The term “NFL injury settlement” sometimes gets confused with the NFL’s concussion class-action settlement, which is a completely separate legal proceeding. The concussion settlement arose from litigation brought by thousands of retired players who alleged the league concealed the long-term dangers of head injuries. Approved in 2014, the uncapped fund is designed to operate for 65 years and has awarded more than $1.6 billion on approximately 2,100 claims, providing compensation of up to $5 million for conditions including Alzheimer’s disease, Parkinson’s disease, ALS, and deaths involving CTE.

The settlement program has faced significant challenges.
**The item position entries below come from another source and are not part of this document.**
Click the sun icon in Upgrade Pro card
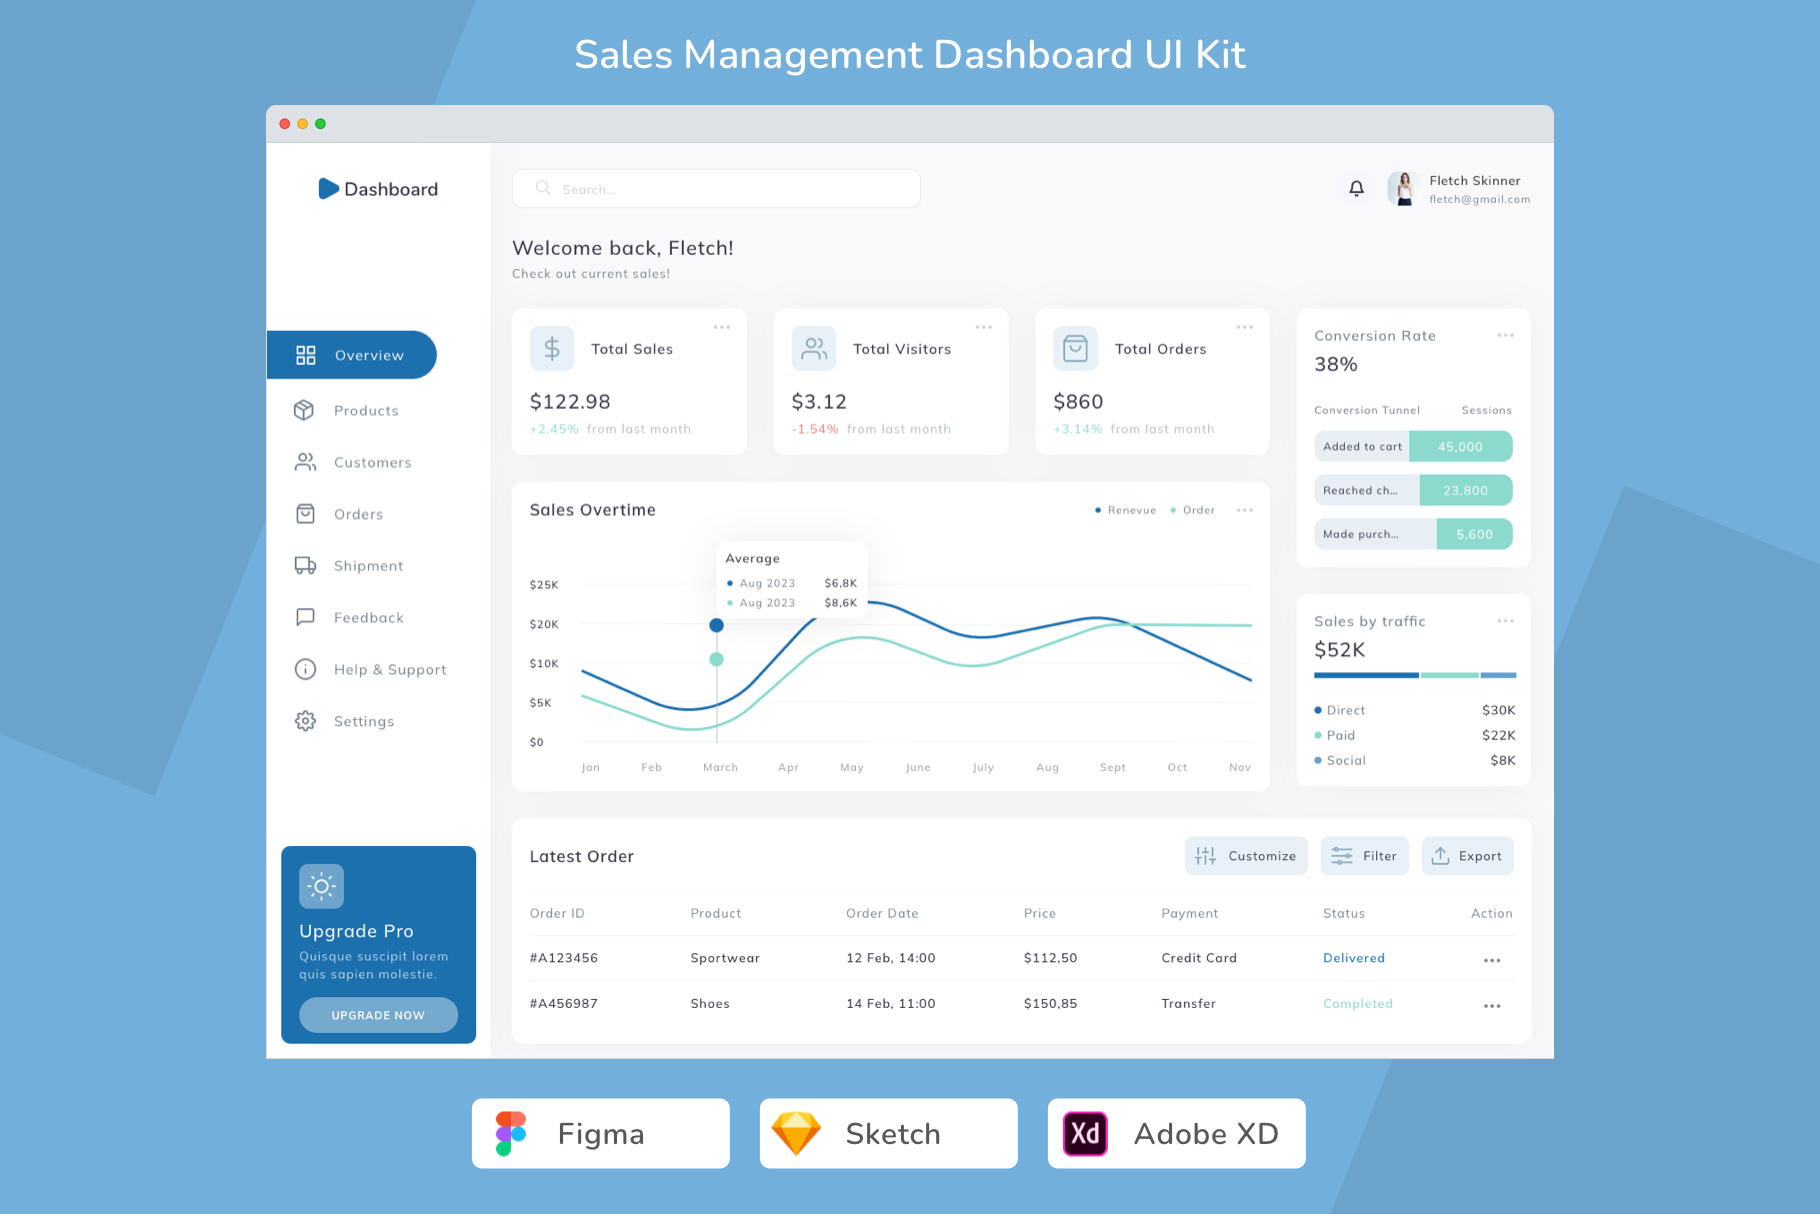Screen dimensions: 1820x1214 click(321, 886)
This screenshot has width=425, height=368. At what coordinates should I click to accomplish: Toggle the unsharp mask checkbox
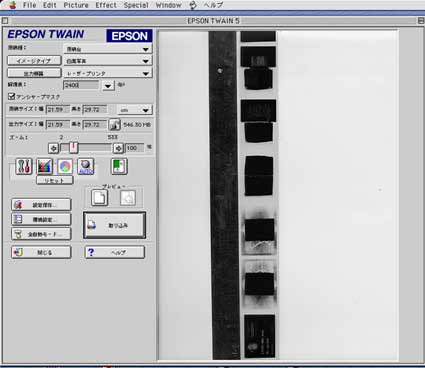point(11,97)
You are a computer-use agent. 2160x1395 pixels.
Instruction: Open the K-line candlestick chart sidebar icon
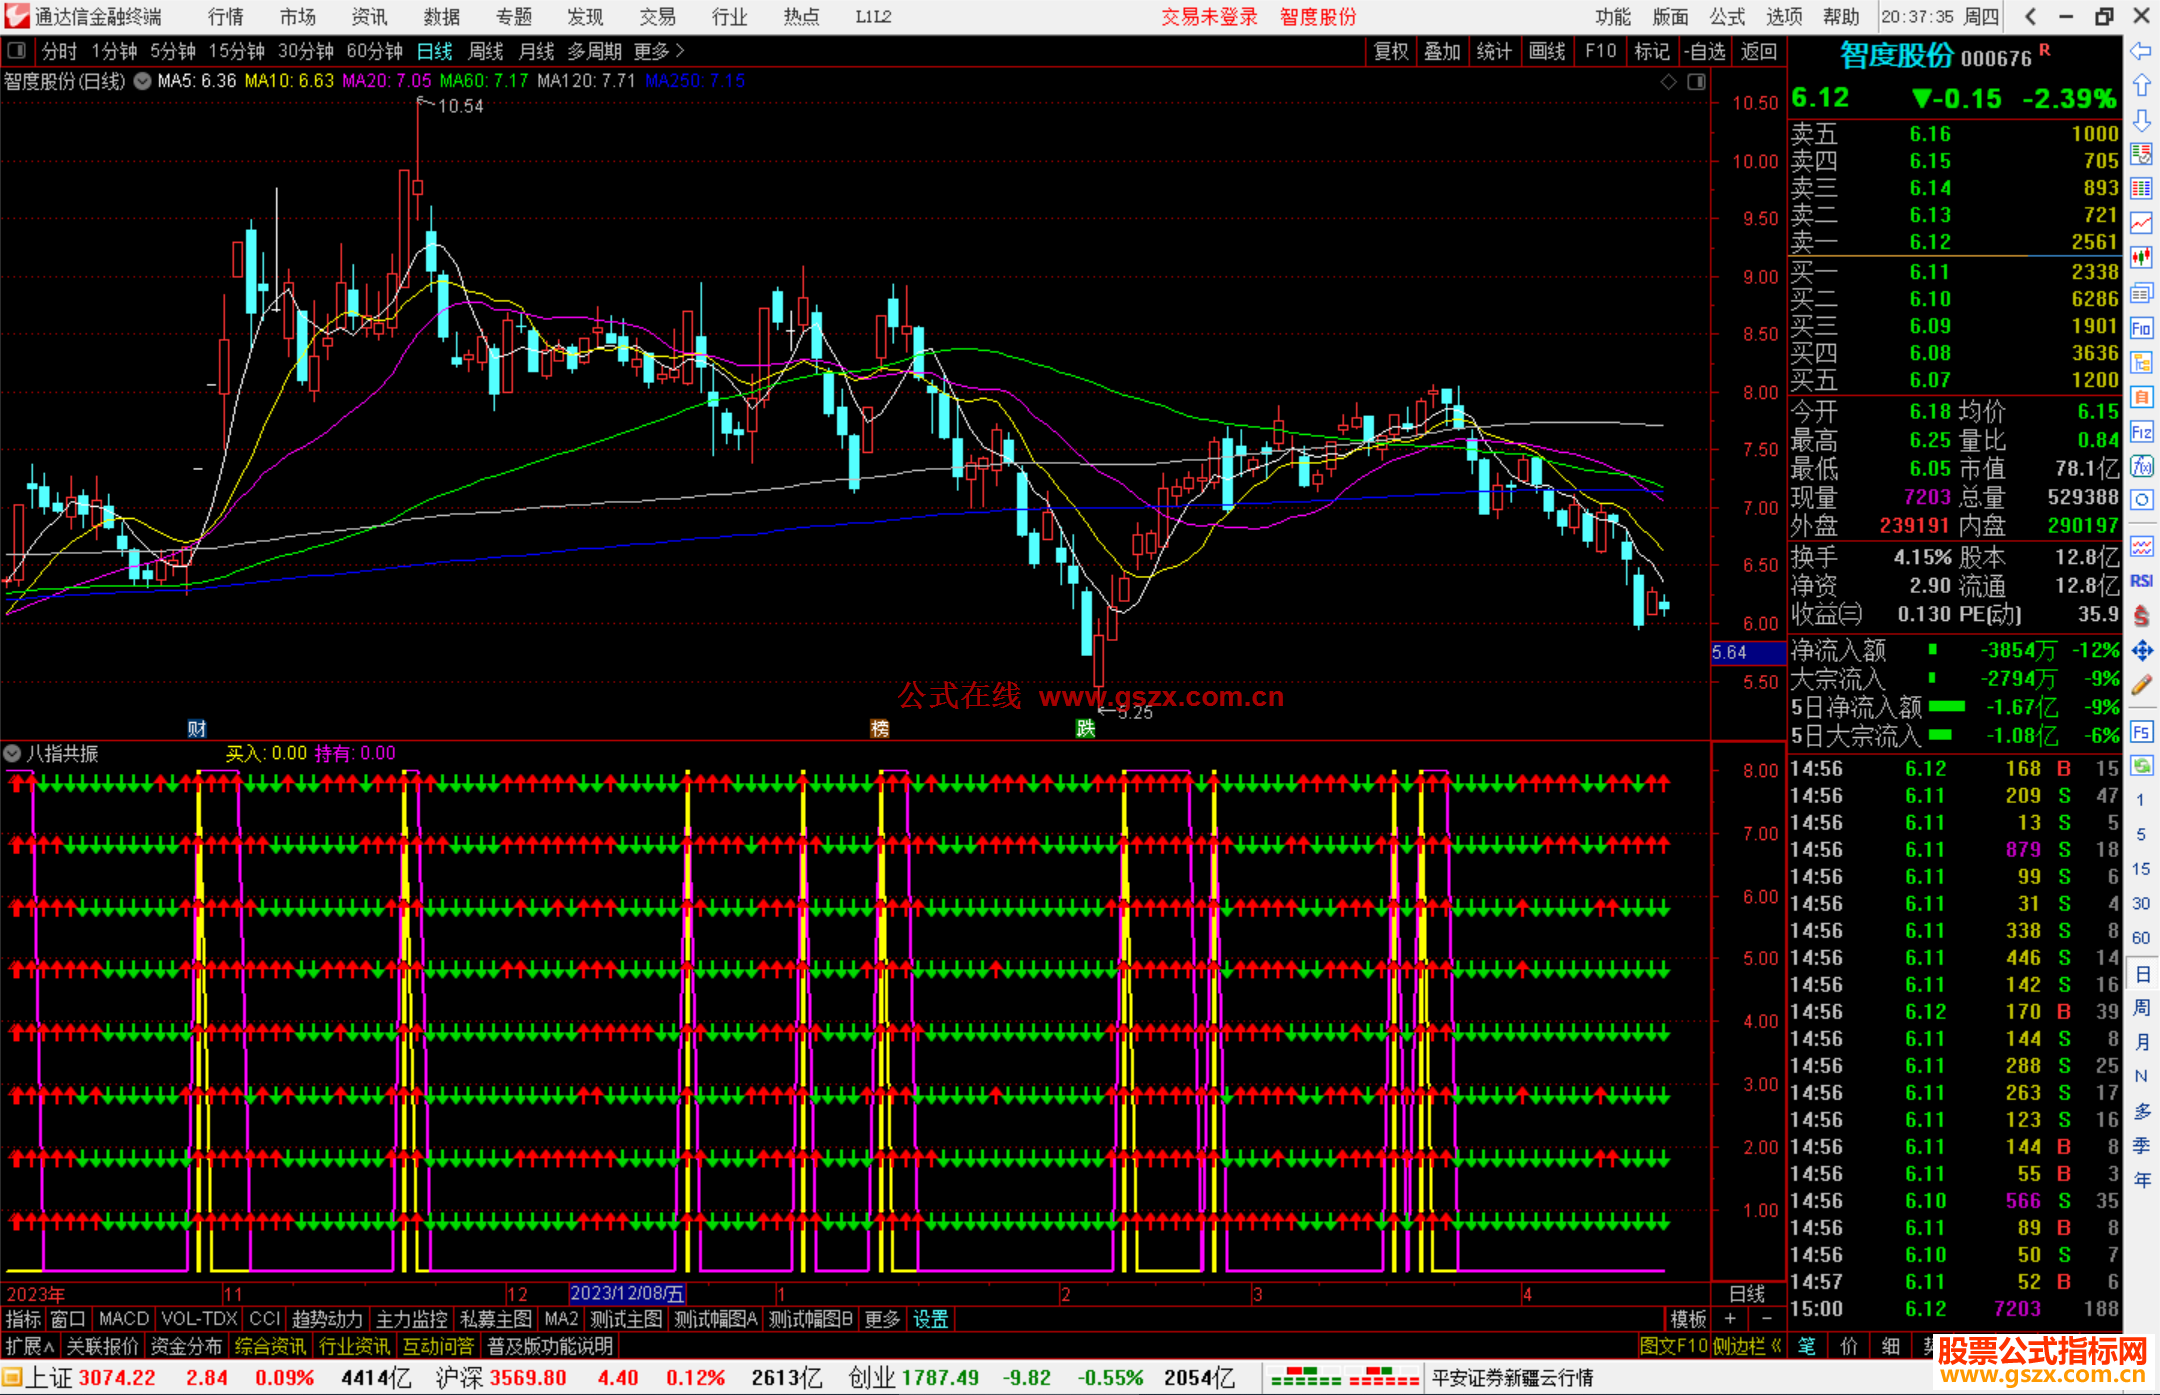point(2141,257)
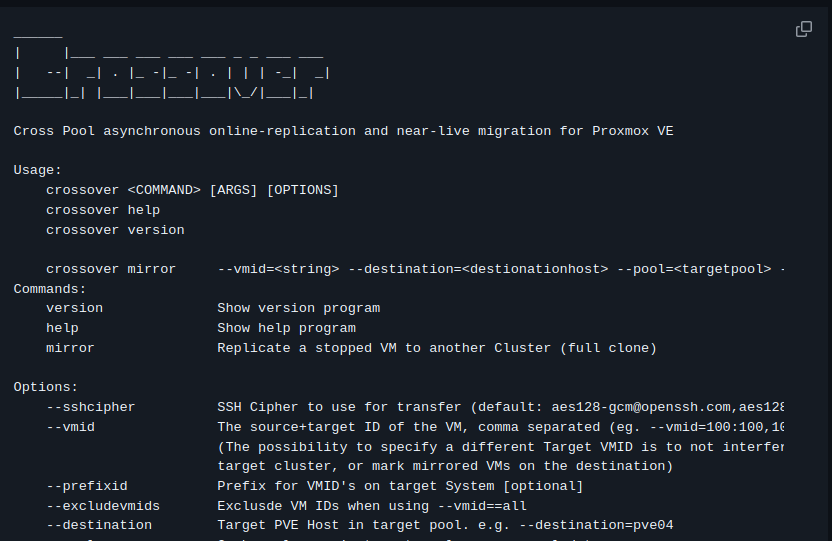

In June 2026, court-appointed special masters barred five law firms from further participation after discovering a scheme to fraudulently obtain Parkinson’s disease diagnoses for retired players. The firms had recruited players and directed them to unapproved doctors to secure diagnoses and symptom-suppressing medication that influenced the assessments of the program’s approved physicians. Before the scheme was uncovered, 57 claims had been approved and paid out more than $95 million, with approximately $20 million going to attorney fees. Another 37 pending claims were denied, though those players may seek new evaluations from program-approved doctors. The special masters noted the investigation is ongoing and the total scope of the fraud may be “materially higher.”

The program also faced scrutiny over its use of “race-norming” in dementia testing, a practice that set lower cognitive baselines for Black players and effectively made it harder for them to qualify for payouts. Following a lawsuit in 2020, the settlement adopted race-neutral testing protocols, and hundreds of players subsequently qualified for compensation after being reassessed.